Unofficial code for "Bigger, Better, Faster: Human-level Atari with human-level efficiency". arXiv: https://arxiv.org/pdf/2305.19452.pdf
Possible replication of the Atari-100k results.
Replica is at:
- bbf.ipynb
To visualize the atari environment on iference mode, first train a network to extract it's checkpoint, then run:
- infer.ipynb
Current results:
- results.csv
Old results:
Alien - 1184.4 IQM - 1184.5 Mean Score (seed 7779) n-1
Assault - 1905.32 IQM - 1918.73 Mean Score (seed 7783) n-1
BankHeist - 509.0 IQM - 603.2 Mean Score (Seed 8012) n-1
BattleZone - 29620.0 IQM - 30610.0 Mean Score (Seed 8234) n
Boxing - 97.0 IQM - 96.74 Mean Score (Seed 7800) n
Breakout - 299.0 IQM - 292.09 Mean Score (Seed 7803) n
Chopper Command - 5120.0 IQM - 4876.0 Mean Score (Seed 8907) n
Crazy Climber - 16100.0 IQM - 16955.0 Mean Score (Seed 8908) n-1
Demon Attack - 13387.2 IQM - 14651.75 Mean Score (Seed 7811) n-1
Freeway - 24.0 IQM - 24.03 Mean Score (Seed 8259) n-1
Frostbite - 253.7 IQM - 257.4 Mean Score (Seed 8262) n-1
Gopher - 200.0 IQM - 250.0 Mean Score (Seed 8264) n-1
Hero - 3020.0 IQM - 3040.0 Mean Score (Seed 8048) n-1
Jamesbond - 299.0 IQM - 427.5 Mean Score (Seed 8052) n-1
Experiments were runned over 100 eval seeds for 1 training seed.

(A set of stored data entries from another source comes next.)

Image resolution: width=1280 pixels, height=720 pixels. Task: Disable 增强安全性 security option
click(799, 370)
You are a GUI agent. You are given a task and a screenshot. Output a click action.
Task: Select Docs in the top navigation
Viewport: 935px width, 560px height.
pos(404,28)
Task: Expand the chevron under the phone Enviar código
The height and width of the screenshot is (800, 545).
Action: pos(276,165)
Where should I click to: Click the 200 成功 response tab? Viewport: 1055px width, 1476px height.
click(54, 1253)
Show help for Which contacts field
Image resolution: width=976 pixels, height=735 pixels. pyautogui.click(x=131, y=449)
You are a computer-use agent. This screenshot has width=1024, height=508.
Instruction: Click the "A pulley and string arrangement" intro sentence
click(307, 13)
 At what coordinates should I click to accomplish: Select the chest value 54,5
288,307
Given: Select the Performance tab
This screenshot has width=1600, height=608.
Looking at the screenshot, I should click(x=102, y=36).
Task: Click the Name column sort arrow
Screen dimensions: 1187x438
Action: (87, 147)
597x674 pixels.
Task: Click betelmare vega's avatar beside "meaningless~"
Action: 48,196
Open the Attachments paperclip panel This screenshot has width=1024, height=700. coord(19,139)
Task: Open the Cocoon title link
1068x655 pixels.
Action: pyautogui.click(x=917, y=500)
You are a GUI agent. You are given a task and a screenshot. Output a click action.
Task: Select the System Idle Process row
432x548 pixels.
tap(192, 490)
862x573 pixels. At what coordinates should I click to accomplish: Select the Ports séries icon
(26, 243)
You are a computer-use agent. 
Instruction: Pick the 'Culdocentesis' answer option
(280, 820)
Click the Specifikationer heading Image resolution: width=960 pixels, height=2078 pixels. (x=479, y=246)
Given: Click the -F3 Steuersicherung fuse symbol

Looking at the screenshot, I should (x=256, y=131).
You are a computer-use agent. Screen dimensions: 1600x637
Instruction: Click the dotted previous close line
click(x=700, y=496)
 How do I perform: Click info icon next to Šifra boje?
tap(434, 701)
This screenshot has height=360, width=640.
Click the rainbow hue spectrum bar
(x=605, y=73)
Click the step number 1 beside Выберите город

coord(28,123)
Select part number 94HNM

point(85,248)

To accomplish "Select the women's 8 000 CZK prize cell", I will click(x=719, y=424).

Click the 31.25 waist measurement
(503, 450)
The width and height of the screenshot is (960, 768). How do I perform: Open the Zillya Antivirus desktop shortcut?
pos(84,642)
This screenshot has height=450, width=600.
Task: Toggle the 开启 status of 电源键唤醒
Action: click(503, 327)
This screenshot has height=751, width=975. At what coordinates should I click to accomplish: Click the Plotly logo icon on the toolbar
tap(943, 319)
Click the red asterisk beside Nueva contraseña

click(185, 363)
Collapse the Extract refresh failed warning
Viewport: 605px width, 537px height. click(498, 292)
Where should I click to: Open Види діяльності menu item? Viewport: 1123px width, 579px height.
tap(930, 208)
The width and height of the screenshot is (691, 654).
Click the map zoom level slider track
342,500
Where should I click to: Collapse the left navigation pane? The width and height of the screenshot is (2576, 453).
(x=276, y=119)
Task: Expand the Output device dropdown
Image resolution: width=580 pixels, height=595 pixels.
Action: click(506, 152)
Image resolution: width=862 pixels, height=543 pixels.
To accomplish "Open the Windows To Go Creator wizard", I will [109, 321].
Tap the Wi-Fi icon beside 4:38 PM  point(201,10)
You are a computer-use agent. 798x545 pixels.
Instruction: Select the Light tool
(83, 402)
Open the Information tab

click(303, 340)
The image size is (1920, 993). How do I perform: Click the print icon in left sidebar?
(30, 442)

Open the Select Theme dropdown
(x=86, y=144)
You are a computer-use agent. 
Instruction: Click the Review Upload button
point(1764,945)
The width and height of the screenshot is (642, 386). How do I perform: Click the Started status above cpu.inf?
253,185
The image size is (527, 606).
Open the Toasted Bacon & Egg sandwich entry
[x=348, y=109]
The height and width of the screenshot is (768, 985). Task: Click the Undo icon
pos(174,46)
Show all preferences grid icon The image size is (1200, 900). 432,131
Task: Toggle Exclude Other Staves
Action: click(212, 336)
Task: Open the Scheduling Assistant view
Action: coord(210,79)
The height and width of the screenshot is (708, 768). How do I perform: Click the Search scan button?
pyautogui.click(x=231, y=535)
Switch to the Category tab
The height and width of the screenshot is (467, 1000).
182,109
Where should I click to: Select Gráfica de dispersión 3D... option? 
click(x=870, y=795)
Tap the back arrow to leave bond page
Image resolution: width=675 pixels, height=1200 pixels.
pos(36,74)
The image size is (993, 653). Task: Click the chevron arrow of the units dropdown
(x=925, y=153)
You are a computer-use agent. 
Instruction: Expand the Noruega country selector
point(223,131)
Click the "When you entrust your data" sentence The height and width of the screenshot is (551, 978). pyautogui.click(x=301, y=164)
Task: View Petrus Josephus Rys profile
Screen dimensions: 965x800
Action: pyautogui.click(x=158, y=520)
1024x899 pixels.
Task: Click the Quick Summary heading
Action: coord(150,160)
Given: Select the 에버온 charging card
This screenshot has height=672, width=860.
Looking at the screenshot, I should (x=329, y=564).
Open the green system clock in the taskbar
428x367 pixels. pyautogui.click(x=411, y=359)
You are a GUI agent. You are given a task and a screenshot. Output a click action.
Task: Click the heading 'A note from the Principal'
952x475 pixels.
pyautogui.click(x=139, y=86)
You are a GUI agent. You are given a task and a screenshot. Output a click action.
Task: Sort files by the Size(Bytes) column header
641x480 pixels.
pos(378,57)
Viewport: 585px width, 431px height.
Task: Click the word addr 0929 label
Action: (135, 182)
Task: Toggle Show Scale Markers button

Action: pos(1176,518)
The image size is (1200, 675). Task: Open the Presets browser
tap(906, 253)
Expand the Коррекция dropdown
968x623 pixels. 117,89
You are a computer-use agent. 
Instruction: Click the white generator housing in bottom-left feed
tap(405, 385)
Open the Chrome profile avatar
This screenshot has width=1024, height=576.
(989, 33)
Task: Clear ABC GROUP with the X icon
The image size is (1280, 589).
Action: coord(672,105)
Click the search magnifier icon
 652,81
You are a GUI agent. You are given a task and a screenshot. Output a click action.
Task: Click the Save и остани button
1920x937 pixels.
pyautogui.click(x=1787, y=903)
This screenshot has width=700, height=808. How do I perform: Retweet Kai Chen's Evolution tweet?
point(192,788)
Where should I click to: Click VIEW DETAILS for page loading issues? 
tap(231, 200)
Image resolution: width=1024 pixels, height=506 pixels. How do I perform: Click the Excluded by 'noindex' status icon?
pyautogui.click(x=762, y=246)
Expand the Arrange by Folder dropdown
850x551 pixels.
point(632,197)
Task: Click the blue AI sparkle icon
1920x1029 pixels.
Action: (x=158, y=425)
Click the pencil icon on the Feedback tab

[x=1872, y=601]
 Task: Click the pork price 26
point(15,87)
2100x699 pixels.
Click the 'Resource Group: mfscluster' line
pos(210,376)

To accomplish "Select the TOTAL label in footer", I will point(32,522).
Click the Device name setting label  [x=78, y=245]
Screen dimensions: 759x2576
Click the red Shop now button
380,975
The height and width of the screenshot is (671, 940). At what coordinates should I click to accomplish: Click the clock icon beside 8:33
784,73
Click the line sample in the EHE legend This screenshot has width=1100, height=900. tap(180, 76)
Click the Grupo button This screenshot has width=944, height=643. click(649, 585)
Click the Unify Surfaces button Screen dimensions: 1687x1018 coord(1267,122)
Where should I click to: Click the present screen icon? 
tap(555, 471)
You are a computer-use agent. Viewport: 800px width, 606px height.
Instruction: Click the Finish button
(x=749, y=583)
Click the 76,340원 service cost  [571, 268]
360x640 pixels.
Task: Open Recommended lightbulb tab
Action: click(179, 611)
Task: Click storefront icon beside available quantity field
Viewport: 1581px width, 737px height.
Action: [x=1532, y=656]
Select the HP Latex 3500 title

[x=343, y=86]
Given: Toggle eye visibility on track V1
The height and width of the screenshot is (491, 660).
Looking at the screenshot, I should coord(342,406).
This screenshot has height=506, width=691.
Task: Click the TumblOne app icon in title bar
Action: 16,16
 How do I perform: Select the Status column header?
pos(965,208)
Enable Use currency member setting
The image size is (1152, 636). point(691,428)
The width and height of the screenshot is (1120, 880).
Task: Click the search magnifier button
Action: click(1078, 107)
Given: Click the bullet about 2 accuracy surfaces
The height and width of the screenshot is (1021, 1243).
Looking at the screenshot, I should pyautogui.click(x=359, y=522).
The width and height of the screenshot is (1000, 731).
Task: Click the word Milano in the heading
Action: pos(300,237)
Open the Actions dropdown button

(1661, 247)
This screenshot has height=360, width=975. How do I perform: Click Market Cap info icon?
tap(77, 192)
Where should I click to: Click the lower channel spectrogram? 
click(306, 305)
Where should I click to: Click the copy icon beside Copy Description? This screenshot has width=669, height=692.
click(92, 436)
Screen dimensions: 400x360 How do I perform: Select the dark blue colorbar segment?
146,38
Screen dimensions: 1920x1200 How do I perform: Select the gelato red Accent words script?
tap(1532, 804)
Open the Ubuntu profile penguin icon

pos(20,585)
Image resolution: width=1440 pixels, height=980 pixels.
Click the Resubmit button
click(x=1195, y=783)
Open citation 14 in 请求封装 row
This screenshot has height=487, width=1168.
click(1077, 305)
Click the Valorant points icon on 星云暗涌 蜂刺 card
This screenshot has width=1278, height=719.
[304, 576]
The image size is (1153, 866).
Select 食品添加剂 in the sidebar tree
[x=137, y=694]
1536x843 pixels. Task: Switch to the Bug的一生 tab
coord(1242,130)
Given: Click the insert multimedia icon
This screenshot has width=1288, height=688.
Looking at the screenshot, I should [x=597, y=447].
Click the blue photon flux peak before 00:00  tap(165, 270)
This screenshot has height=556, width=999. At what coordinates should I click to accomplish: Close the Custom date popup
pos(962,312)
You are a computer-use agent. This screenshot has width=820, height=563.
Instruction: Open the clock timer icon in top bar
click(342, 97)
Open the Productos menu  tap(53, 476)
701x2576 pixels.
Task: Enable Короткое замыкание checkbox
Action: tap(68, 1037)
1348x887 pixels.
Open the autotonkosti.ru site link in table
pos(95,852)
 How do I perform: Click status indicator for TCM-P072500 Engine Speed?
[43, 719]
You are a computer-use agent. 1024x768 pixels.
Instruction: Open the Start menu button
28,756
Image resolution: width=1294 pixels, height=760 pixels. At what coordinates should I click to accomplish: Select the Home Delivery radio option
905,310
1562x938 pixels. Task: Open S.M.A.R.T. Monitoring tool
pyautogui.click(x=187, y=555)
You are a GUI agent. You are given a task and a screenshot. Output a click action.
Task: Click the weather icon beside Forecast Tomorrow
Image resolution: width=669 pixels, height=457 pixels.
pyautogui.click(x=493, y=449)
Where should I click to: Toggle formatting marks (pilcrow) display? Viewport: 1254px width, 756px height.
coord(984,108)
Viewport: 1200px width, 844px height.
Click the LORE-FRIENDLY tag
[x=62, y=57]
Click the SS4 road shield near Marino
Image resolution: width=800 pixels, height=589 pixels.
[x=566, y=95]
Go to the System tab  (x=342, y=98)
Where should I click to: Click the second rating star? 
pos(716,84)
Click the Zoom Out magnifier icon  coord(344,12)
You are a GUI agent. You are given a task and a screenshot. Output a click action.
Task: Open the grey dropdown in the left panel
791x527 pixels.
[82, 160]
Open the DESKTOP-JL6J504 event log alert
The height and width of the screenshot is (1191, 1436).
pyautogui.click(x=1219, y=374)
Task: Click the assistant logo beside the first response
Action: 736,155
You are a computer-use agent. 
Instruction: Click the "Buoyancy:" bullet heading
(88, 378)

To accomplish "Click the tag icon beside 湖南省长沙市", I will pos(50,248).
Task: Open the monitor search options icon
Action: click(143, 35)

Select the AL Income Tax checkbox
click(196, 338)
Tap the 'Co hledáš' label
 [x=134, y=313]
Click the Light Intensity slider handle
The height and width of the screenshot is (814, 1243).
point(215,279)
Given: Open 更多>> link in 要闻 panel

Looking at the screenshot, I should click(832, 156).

1 environment training takes 6 hours and a few minutes on a 4090.
Install torch with version > 2.0
Install my library at: https://github.com/NoSavedDATA/NoSavedDATA
Also:
pip install numpy==1.24.0
pip install gymnasium[atari]==0.29.1
pip install gymnasium[accept-rom-license]==0.29.1